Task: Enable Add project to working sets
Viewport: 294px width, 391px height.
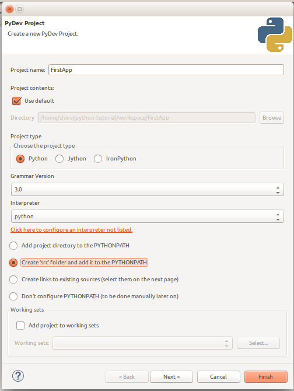Action: point(20,326)
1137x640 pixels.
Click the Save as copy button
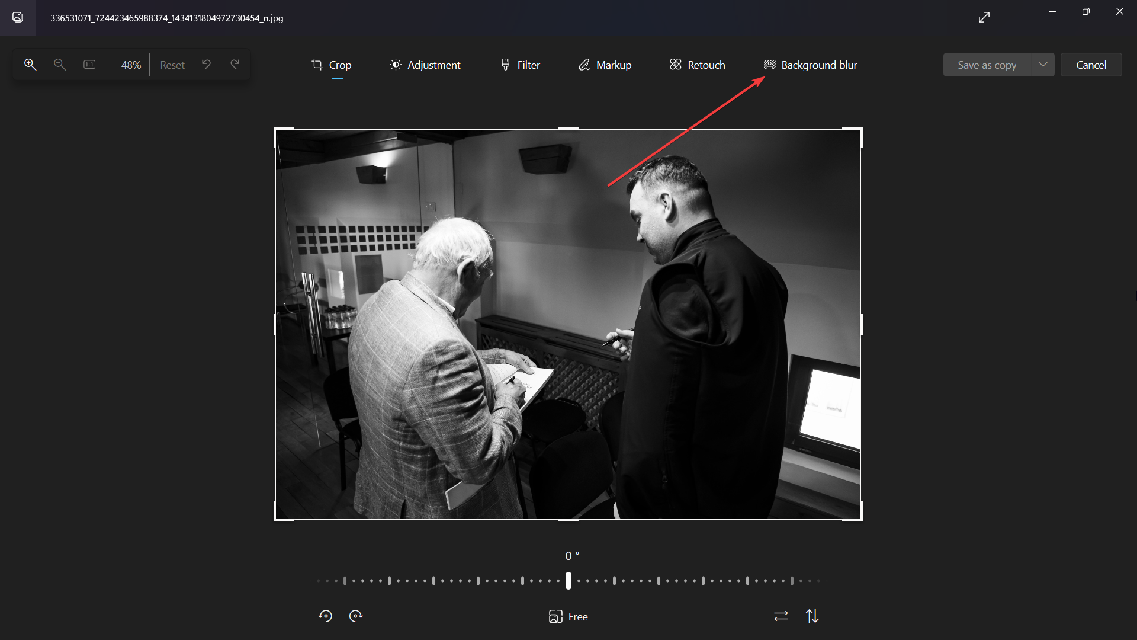pyautogui.click(x=987, y=65)
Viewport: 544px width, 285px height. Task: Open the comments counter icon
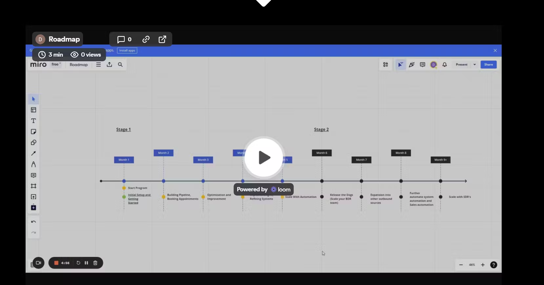[x=124, y=39]
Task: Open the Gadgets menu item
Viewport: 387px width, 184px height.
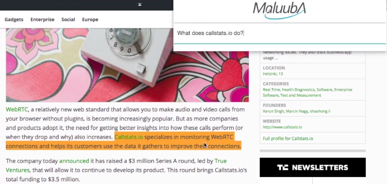Action: click(x=14, y=20)
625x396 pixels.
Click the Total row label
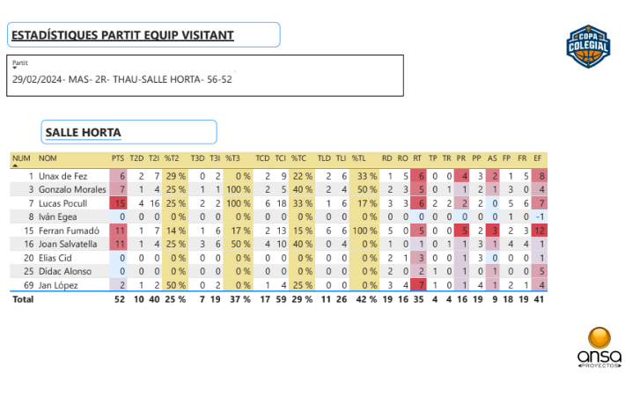point(21,299)
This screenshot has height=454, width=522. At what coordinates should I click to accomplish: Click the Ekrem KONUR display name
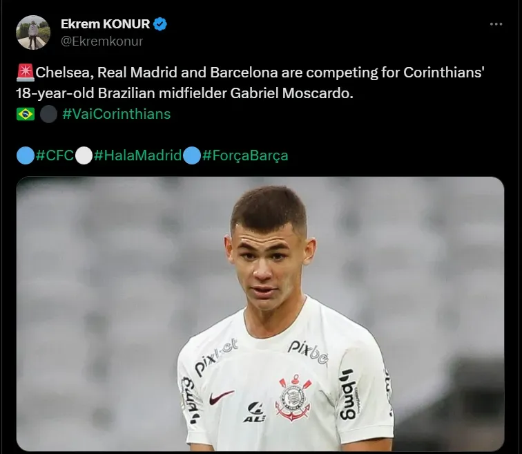tap(105, 24)
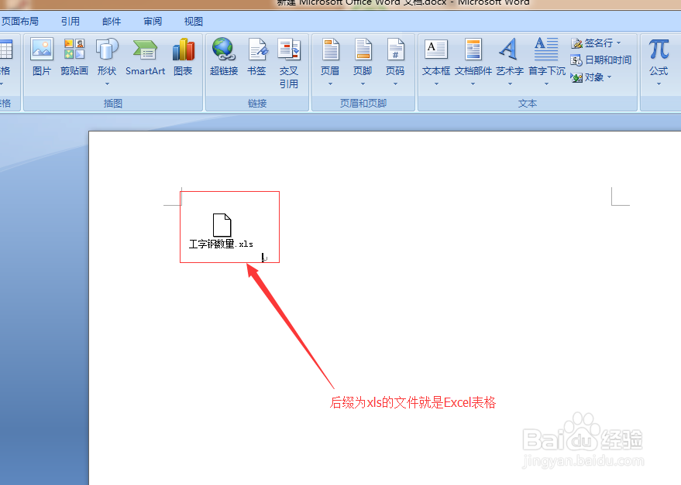Switch to the 审阅 (Review) tab
The height and width of the screenshot is (485, 681).
152,21
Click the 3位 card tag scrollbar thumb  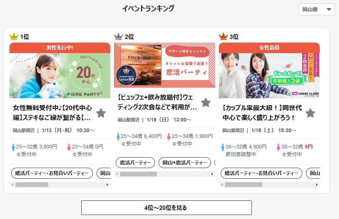[244, 185]
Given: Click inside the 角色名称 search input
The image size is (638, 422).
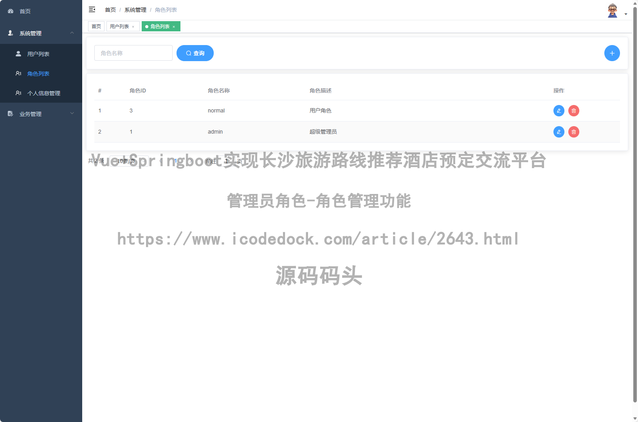Looking at the screenshot, I should pos(133,53).

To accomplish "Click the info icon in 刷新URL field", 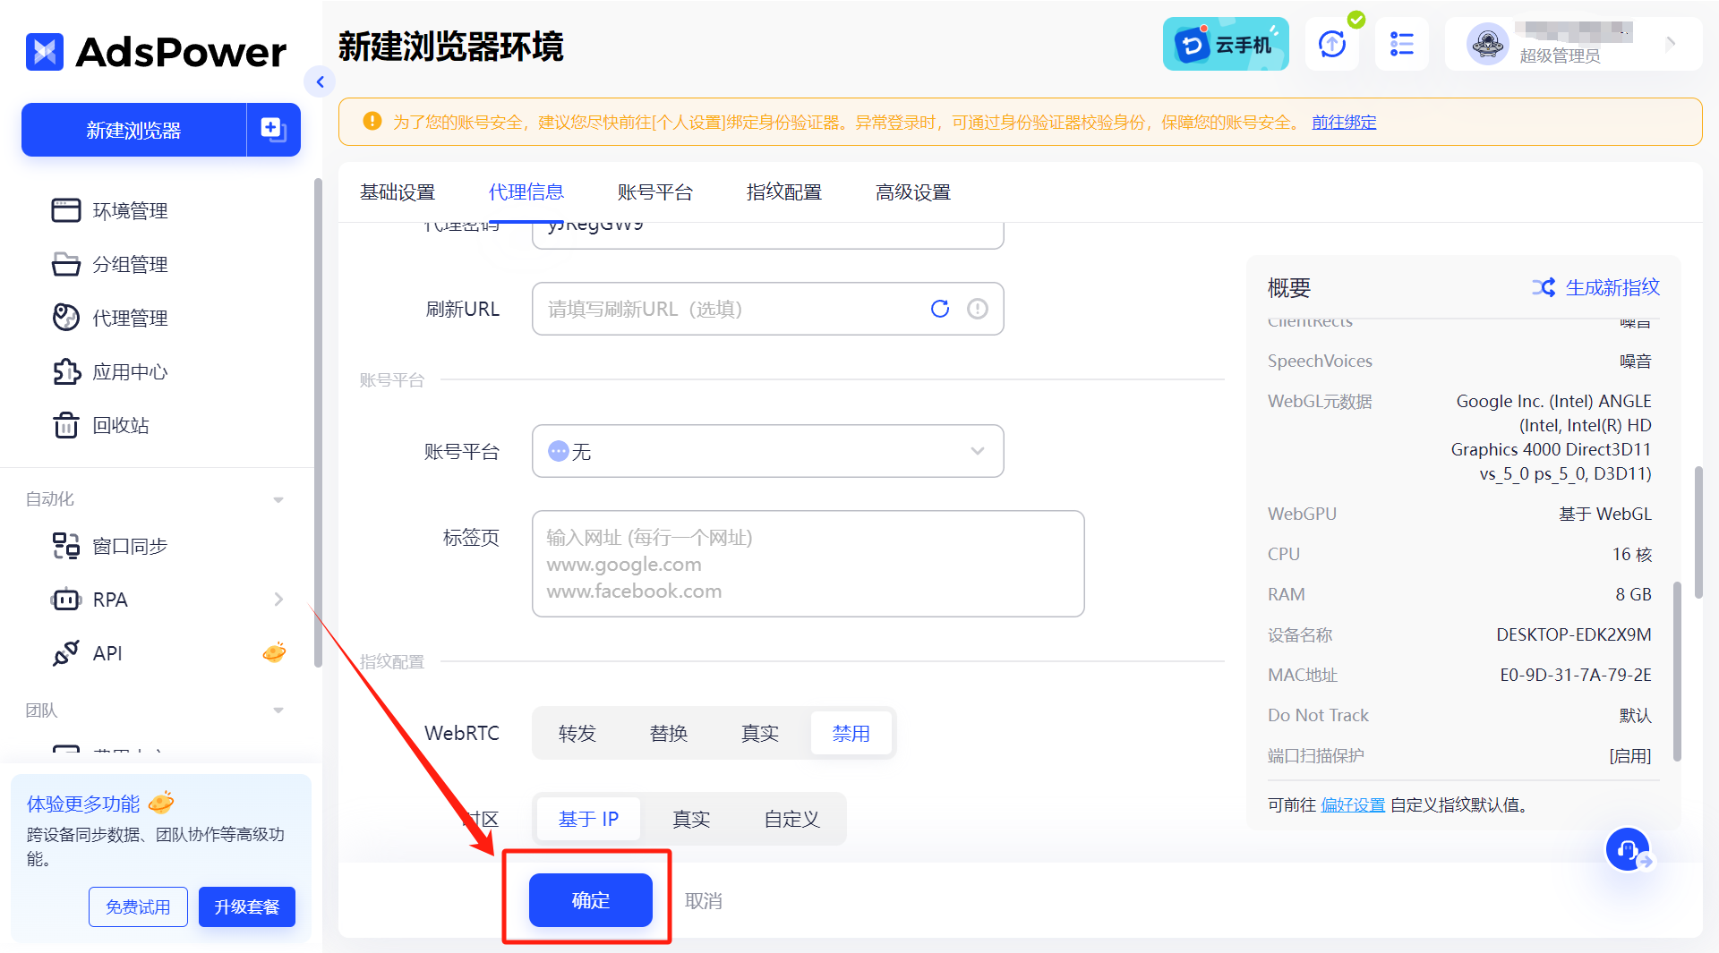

::::::::::

▸ **GIVEN INSTRUCTION**:
Format the lines of the items, starting at the first line and ending at the line that contains "[x=124, y=39]", as a JSON list of strings with one string per line. Leave out blank lines and the pictures.

▸ **EXERCISE ANSWER**:
[
  "Task: Enable Add project to working sets",
  "Viewport: 294px width, 391px height.",
  "Action: point(20,326)",
  "1137x640 pixels.",
  "Click the Save as copy button",
  "pyautogui.click(x=987, y=65)",
  "Viewport: 544px width, 285px height. Task: Open the comments counter icon",
  "[x=124, y=39]"
]